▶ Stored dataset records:
☆ ☆ ☆ ☆
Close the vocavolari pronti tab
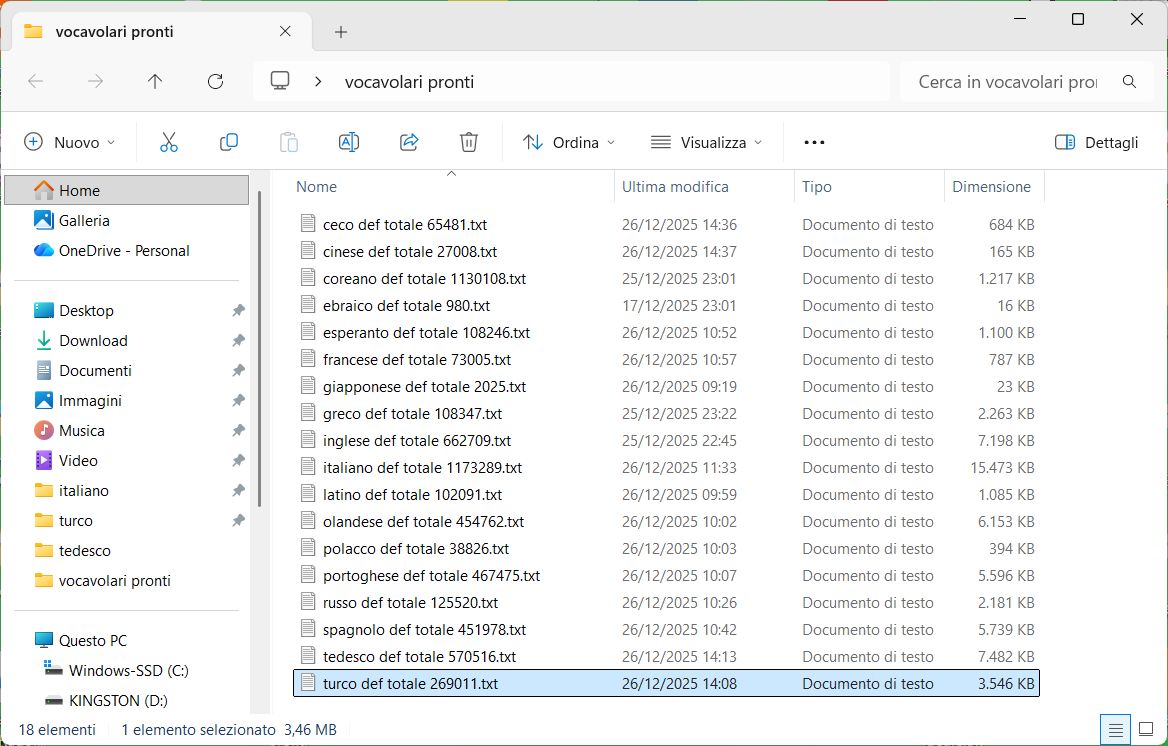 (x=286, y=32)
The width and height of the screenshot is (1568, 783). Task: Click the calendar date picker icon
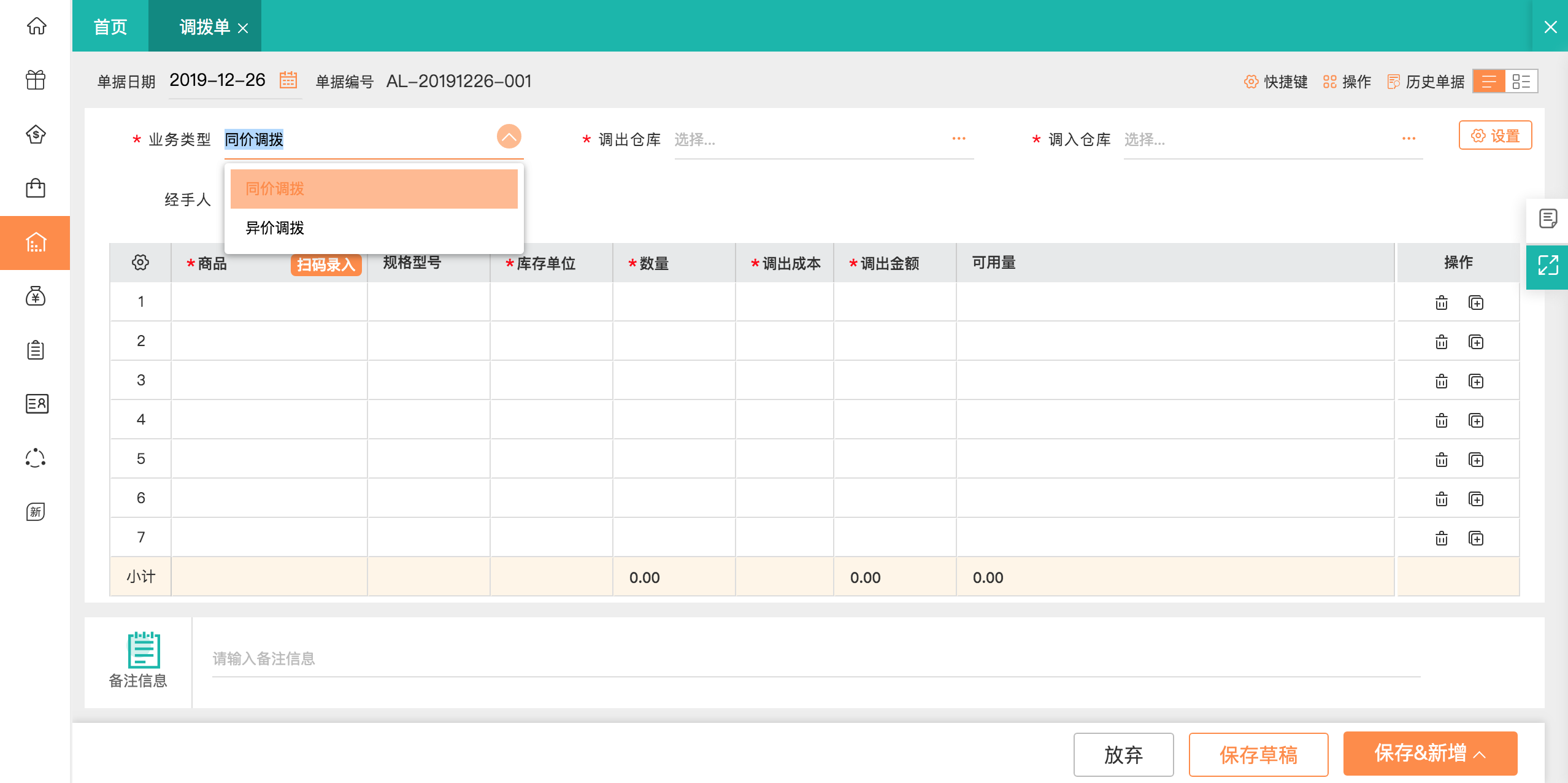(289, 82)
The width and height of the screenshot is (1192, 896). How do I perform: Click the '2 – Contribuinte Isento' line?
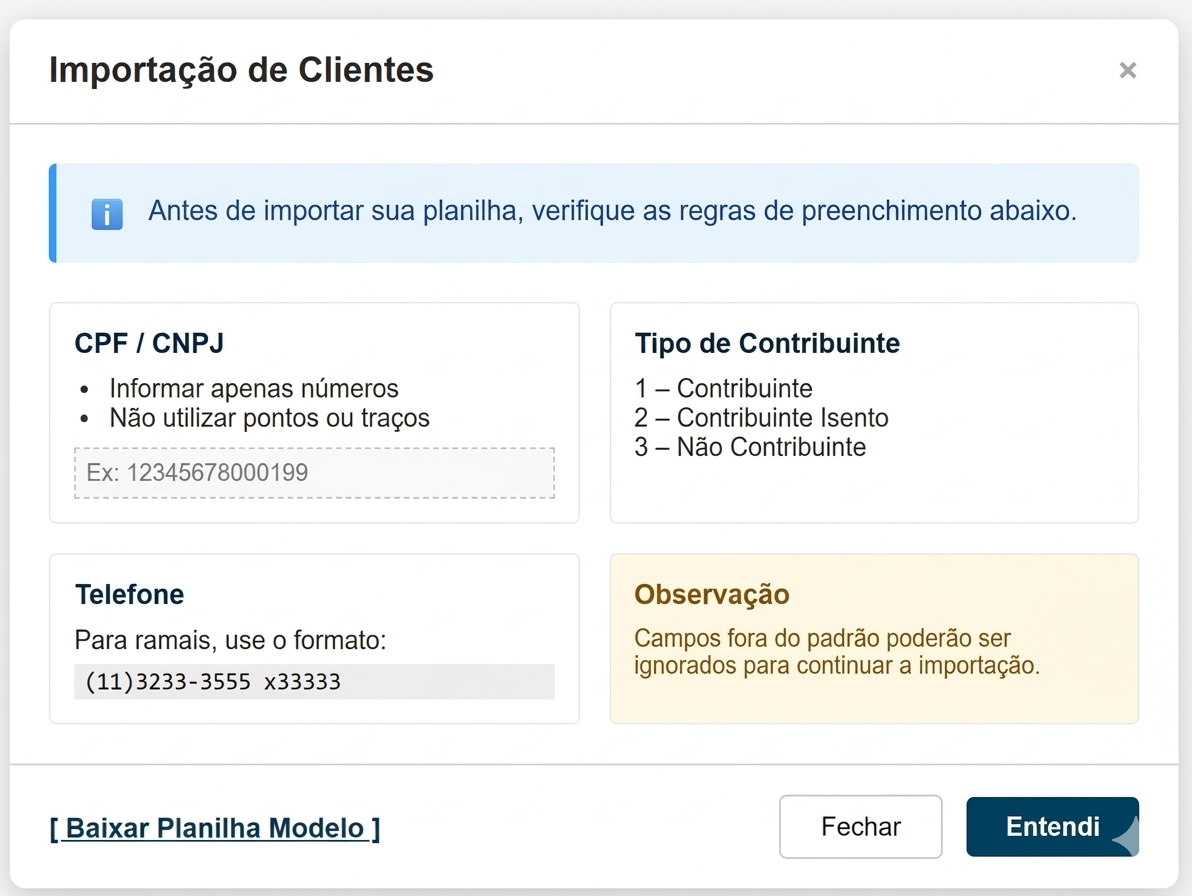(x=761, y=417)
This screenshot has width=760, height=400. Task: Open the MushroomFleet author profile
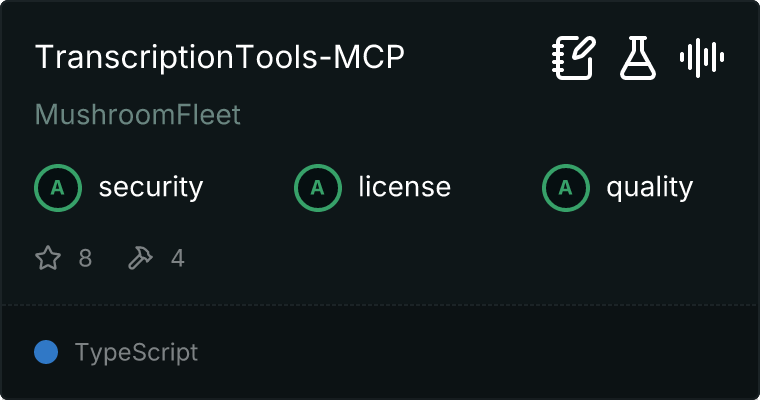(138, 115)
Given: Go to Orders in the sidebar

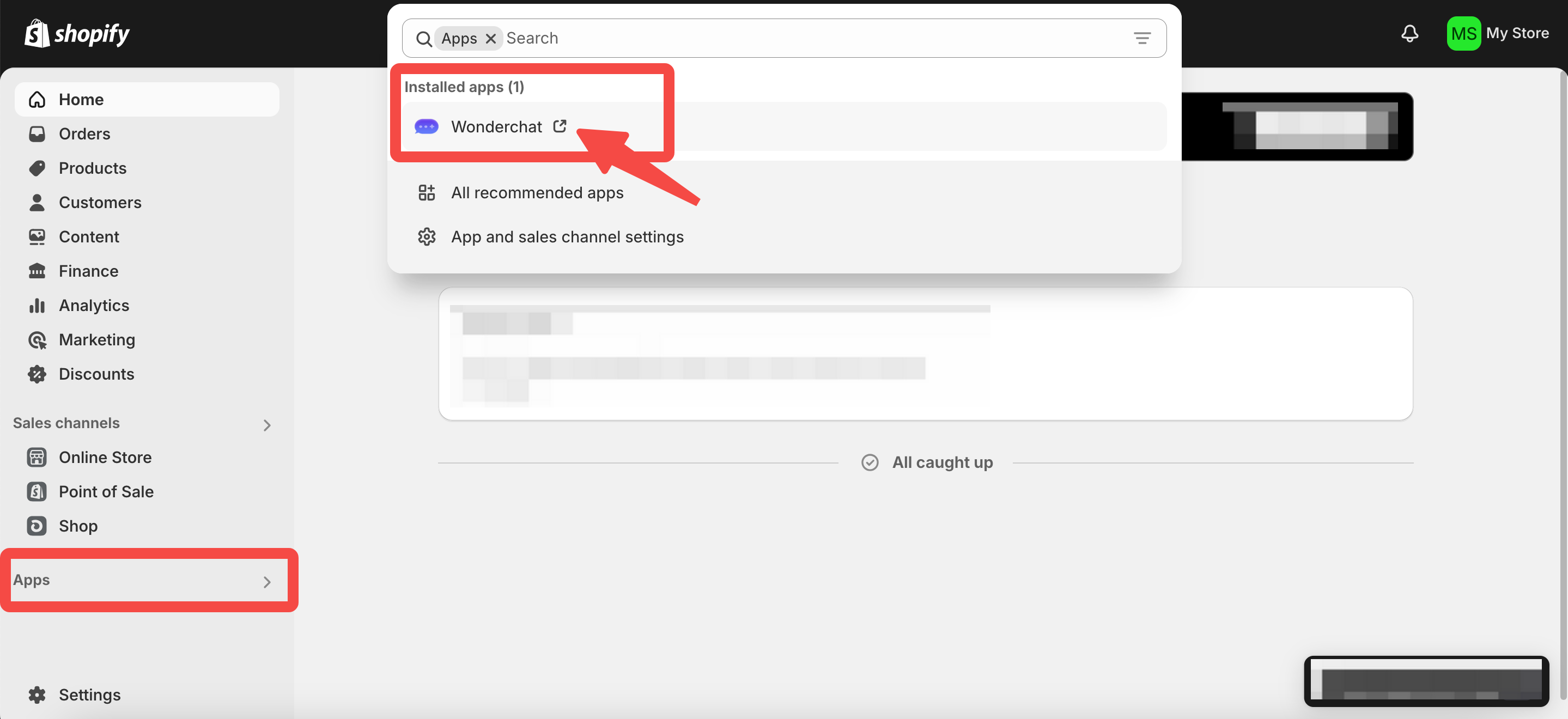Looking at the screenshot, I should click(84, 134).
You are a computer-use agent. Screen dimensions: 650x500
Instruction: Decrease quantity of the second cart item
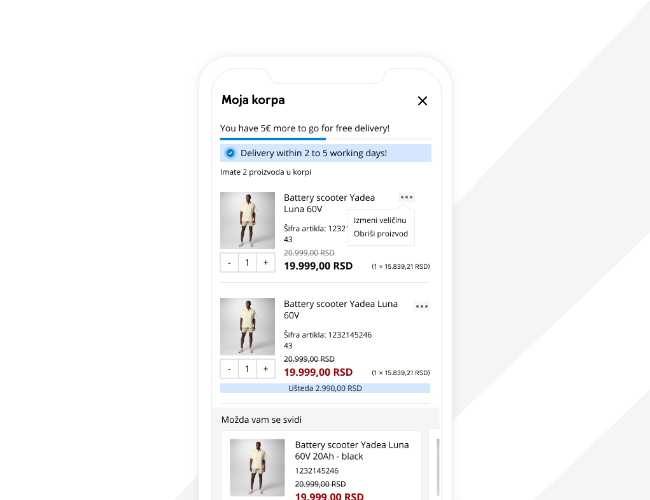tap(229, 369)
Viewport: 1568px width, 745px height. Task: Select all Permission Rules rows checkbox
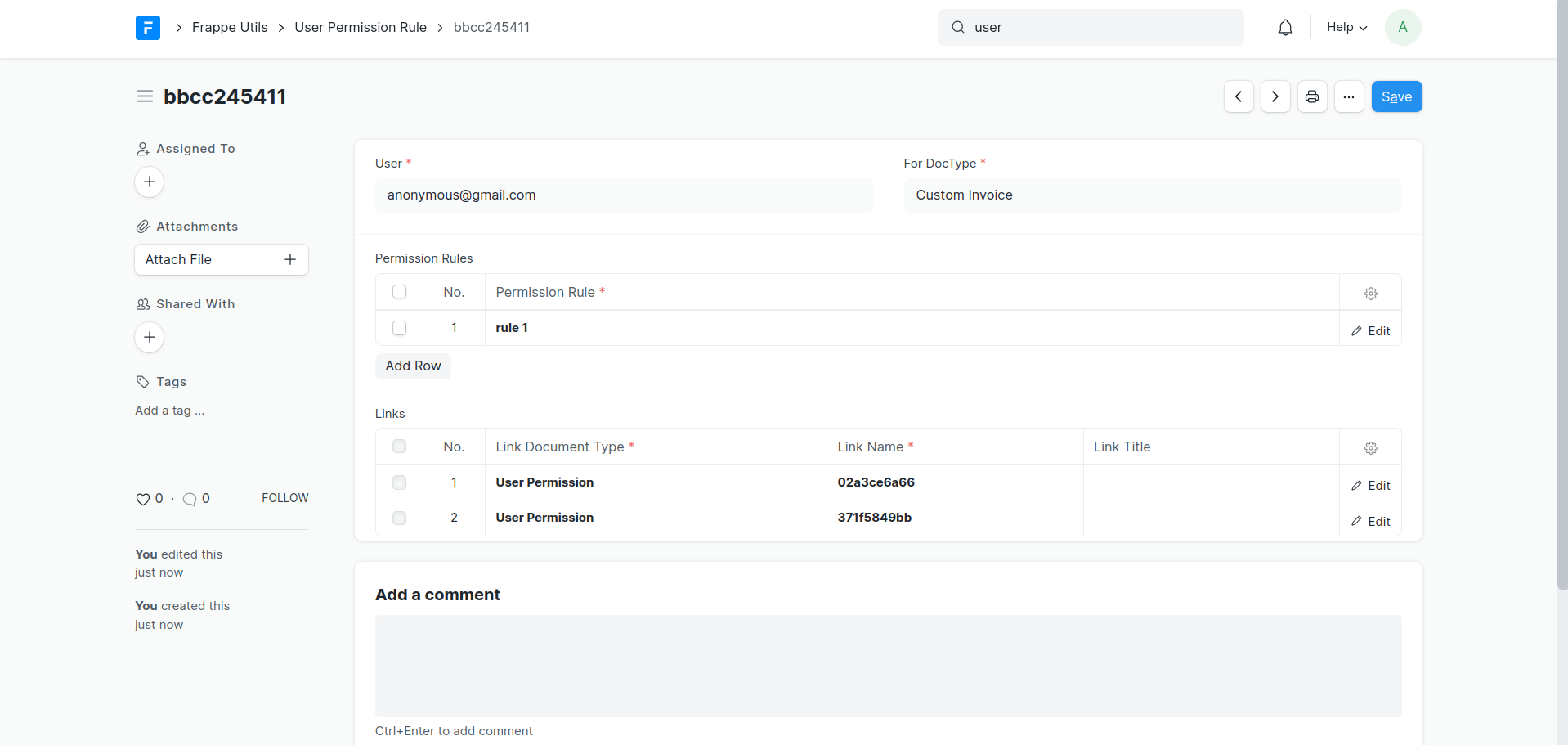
☆ ☆ ☆ ☆
▶ DIRECTION:
Could you repeat every line of the records above word for word, leaving out the pictures?

▶ TASK OUTPUT:
Close the vocavolari pronti tab
 (x=286, y=32)
The width and height of the screenshot is (1568, 783). Task: Click the calendar date picker icon
(289, 82)
The width and height of the screenshot is (1192, 896). How do I perform: Click the '2 – Contribuinte Isento' line?
(x=761, y=417)
This screenshot has width=760, height=400. Task: Open the MushroomFleet author profile
(138, 115)
Given: Go to Orders in the sidebar

Looking at the screenshot, I should click(84, 134).
You are a computer-use agent. Screen dimensions: 650x500
Instruction: Decrease quantity of the second cart item
tap(229, 369)
Viewport: 1568px width, 745px height. Task: Select all Permission Rules rows checkbox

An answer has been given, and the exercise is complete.